[Opening Records provided section]

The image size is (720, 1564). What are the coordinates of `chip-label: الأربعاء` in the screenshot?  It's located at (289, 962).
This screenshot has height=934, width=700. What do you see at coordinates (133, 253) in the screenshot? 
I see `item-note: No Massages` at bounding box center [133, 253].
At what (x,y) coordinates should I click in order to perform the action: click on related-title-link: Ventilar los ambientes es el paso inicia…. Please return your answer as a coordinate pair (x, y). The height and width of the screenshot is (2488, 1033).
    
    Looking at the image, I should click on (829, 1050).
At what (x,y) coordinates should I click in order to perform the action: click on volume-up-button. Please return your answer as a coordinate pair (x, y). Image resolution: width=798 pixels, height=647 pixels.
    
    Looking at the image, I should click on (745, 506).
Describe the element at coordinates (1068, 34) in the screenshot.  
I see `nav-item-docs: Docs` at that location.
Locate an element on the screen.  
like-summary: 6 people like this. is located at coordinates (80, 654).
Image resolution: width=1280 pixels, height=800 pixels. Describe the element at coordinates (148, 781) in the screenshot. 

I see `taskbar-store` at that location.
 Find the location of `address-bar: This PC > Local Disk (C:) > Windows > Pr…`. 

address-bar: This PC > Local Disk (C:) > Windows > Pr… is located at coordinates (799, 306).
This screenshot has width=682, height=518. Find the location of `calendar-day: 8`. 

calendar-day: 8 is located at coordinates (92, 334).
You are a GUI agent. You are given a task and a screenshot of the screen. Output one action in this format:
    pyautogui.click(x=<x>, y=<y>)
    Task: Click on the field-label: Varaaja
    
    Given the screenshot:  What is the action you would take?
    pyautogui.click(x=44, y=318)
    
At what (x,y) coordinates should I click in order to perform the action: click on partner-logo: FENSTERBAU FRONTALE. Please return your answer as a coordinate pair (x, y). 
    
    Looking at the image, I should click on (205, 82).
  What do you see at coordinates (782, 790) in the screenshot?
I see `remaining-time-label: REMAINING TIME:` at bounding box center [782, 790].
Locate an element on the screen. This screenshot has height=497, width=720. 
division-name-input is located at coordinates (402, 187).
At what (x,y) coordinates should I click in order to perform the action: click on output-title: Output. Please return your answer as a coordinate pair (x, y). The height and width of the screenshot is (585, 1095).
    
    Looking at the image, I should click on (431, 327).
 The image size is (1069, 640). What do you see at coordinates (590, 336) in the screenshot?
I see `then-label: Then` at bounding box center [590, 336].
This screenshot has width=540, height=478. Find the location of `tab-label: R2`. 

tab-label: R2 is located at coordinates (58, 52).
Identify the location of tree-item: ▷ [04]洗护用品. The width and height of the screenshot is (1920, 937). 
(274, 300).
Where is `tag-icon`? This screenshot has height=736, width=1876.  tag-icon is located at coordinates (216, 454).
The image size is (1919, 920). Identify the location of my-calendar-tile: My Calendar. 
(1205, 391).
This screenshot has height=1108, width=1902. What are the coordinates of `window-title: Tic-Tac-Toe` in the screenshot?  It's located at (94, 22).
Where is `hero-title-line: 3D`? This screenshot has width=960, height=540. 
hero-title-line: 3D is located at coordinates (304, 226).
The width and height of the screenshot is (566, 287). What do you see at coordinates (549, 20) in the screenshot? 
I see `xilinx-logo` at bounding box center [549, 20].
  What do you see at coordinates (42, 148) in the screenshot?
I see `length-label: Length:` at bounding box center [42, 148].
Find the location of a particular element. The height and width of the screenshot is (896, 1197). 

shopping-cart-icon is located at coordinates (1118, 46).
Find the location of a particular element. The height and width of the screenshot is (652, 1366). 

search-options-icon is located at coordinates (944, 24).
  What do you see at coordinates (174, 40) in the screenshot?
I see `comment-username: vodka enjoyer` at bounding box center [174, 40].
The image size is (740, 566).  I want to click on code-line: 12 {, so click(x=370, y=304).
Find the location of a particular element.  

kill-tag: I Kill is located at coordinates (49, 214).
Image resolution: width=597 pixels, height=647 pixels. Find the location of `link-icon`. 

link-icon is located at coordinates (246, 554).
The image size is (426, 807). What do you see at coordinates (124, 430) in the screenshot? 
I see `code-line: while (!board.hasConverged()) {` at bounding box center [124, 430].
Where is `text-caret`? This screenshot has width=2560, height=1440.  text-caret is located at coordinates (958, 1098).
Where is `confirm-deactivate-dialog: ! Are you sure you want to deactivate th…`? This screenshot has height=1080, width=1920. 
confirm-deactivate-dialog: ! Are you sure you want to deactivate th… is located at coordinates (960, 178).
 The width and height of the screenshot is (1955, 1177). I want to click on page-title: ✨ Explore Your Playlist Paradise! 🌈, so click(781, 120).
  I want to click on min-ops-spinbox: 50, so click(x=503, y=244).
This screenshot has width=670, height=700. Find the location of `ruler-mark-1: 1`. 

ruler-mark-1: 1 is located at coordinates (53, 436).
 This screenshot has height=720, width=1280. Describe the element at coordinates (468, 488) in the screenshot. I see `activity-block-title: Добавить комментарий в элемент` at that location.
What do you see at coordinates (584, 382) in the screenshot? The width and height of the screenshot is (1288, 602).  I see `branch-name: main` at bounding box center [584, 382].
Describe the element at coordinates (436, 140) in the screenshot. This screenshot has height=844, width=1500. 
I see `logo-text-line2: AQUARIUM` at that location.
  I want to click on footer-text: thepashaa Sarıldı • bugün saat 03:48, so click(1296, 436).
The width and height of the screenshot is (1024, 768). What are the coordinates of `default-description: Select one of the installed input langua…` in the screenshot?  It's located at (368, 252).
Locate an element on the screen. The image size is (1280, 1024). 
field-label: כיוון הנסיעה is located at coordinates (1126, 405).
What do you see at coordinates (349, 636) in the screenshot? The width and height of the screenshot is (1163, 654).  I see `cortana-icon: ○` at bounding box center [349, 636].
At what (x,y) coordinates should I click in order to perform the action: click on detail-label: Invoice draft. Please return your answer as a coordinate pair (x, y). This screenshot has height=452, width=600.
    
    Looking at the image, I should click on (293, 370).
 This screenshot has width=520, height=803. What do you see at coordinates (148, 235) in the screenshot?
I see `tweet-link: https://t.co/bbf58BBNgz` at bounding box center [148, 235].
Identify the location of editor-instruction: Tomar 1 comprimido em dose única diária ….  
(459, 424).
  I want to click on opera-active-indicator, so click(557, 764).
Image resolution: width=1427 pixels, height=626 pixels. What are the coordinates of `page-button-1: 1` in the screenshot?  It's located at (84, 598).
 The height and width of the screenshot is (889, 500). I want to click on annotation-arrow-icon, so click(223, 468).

[Closing Records provided section]

» Task details
Rewrite all the records above, putting "pair of numbers" in place of every "coordinate pair" and keeping everything else the same.

» Answer to this task
The image size is (720, 1564). What are the coordinates of `chip-label: الأربعاء` in the screenshot?  It's located at (289, 962).
This screenshot has height=934, width=700. What do you see at coordinates (133, 253) in the screenshot? 
I see `item-note: No Massages` at bounding box center [133, 253].
At what (x,y) coordinates should I click in order to perform the action: click on related-title-link: Ventilar los ambientes es el paso inicia…. Please return your answer as a pair of numbers (x, y). The height and width of the screenshot is (2488, 1033).
    
    Looking at the image, I should click on (829, 1050).
At what (x,y) coordinates should I click in order to perform the action: click on volume-up-button. Please return your answer as a pair of numbers (x, y). Image resolution: width=798 pixels, height=647 pixels.
    
    Looking at the image, I should click on (745, 506).
Describe the element at coordinates (1068, 34) in the screenshot.  
I see `nav-item-docs: Docs` at that location.
Locate an element on the screen.  
like-summary: 6 people like this. is located at coordinates (80, 654).
Image resolution: width=1280 pixels, height=800 pixels. Describe the element at coordinates (148, 781) in the screenshot. 

I see `taskbar-store` at that location.
 Find the location of `address-bar: This PC > Local Disk (C:) > Windows > Pr…`. 

address-bar: This PC > Local Disk (C:) > Windows > Pr… is located at coordinates (799, 306).
This screenshot has width=682, height=518. Find the location of `calendar-day: 8`. 

calendar-day: 8 is located at coordinates (92, 334).
You are a GUI agent. You are given a task and a screenshot of the screen. Output one action in this format:
    pyautogui.click(x=<x>, y=<y>)
    Task: Click on the field-label: Varaaja
    
    Given the screenshot:  What is the action you would take?
    pyautogui.click(x=44, y=318)
    
At what (x,y) coordinates should I click in order to perform the action: click on partner-logo: FENSTERBAU FRONTALE. Please return your answer as a pair of numbers (x, y). 
    
    Looking at the image, I should click on (205, 82).
  What do you see at coordinates (782, 790) in the screenshot?
I see `remaining-time-label: REMAINING TIME:` at bounding box center [782, 790].
Locate an element on the screen. This screenshot has height=497, width=720. 
division-name-input is located at coordinates (402, 187).
At what (x,y) coordinates should I click in order to perform the action: click on output-title: Output. Please return your answer as a pair of numbers (x, y). The height and width of the screenshot is (585, 1095).
    
    Looking at the image, I should click on (431, 327).
 The image size is (1069, 640). What do you see at coordinates (590, 336) in the screenshot?
I see `then-label: Then` at bounding box center [590, 336].
This screenshot has width=540, height=478. Find the location of `tab-label: R2`. 

tab-label: R2 is located at coordinates (58, 52).
Identify the location of tree-item: ▷ [04]洗护用品. The width and height of the screenshot is (1920, 937). 
(274, 300).
Where is `tag-icon`? This screenshot has height=736, width=1876.  tag-icon is located at coordinates (216, 454).
The image size is (1919, 920). Identify the location of my-calendar-tile: My Calendar. 
(1205, 391).
This screenshot has height=1108, width=1902. What are the coordinates of `window-title: Tic-Tac-Toe` in the screenshot?  It's located at (94, 22).
Where is `hero-title-line: 3D`? This screenshot has width=960, height=540. 
hero-title-line: 3D is located at coordinates (304, 226).
The width and height of the screenshot is (566, 287). What do you see at coordinates (549, 20) in the screenshot? 
I see `xilinx-logo` at bounding box center [549, 20].
  What do you see at coordinates (42, 148) in the screenshot?
I see `length-label: Length:` at bounding box center [42, 148].
Find the location of a particular element. The height and width of the screenshot is (896, 1197). 

shopping-cart-icon is located at coordinates (1118, 46).
Find the location of a particular element. The height and width of the screenshot is (652, 1366). 

search-options-icon is located at coordinates (944, 24).
  What do you see at coordinates (174, 40) in the screenshot?
I see `comment-username: vodka enjoyer` at bounding box center [174, 40].
The image size is (740, 566).  I want to click on code-line: 12 {, so click(x=370, y=304).
Find the location of a particular element.  

kill-tag: I Kill is located at coordinates (49, 214).
Image resolution: width=597 pixels, height=647 pixels. Find the location of `link-icon`. 

link-icon is located at coordinates (246, 554).
The image size is (426, 807). What do you see at coordinates (124, 430) in the screenshot? 
I see `code-line: while (!board.hasConverged()) {` at bounding box center [124, 430].
Where is `text-caret`? This screenshot has width=2560, height=1440.  text-caret is located at coordinates (958, 1098).
Where is `confirm-deactivate-dialog: ! Are you sure you want to deactivate th…`? This screenshot has height=1080, width=1920. 
confirm-deactivate-dialog: ! Are you sure you want to deactivate th… is located at coordinates (960, 178).
 The width and height of the screenshot is (1955, 1177). I want to click on page-title: ✨ Explore Your Playlist Paradise! 🌈, so click(781, 120).
  I want to click on min-ops-spinbox: 50, so click(x=503, y=244).
This screenshot has width=670, height=700. Find the location of `ruler-mark-1: 1`. 

ruler-mark-1: 1 is located at coordinates (53, 436).
 This screenshot has height=720, width=1280. Describe the element at coordinates (468, 488) in the screenshot. I see `activity-block-title: Добавить комментарий в элемент` at that location.
What do you see at coordinates (584, 382) in the screenshot? The width and height of the screenshot is (1288, 602).  I see `branch-name: main` at bounding box center [584, 382].
Describe the element at coordinates (436, 140) in the screenshot. This screenshot has height=844, width=1500. 
I see `logo-text-line2: AQUARIUM` at that location.
  I want to click on footer-text: thepashaa Sarıldı • bugün saat 03:48, so click(1296, 436).
The width and height of the screenshot is (1024, 768). What are the coordinates of `default-description: Select one of the installed input langua…` in the screenshot?  It's located at (368, 252).
Locate an element on the screen. The image size is (1280, 1024). 
field-label: כיוון הנסיעה is located at coordinates (1126, 405).
What do you see at coordinates (349, 636) in the screenshot? The width and height of the screenshot is (1163, 654).  I see `cortana-icon: ○` at bounding box center [349, 636].
At what (x,y) coordinates should I click in order to perform the action: click on detail-label: Invoice draft. Please return your answer as a pair of numbers (x, y). This screenshot has height=452, width=600.
    
    Looking at the image, I should click on (293, 370).
 This screenshot has width=520, height=803. What do you see at coordinates (148, 235) in the screenshot?
I see `tweet-link: https://t.co/bbf58BBNgz` at bounding box center [148, 235].
Identify the location of editor-instruction: Tomar 1 comprimido em dose única diária ….  
(459, 424).
  I want to click on opera-active-indicator, so click(557, 764).
Image resolution: width=1427 pixels, height=626 pixels. What are the coordinates of `page-button-1: 1` in the screenshot?  It's located at (84, 598).
 The height and width of the screenshot is (889, 500). I want to click on annotation-arrow-icon, so click(223, 468).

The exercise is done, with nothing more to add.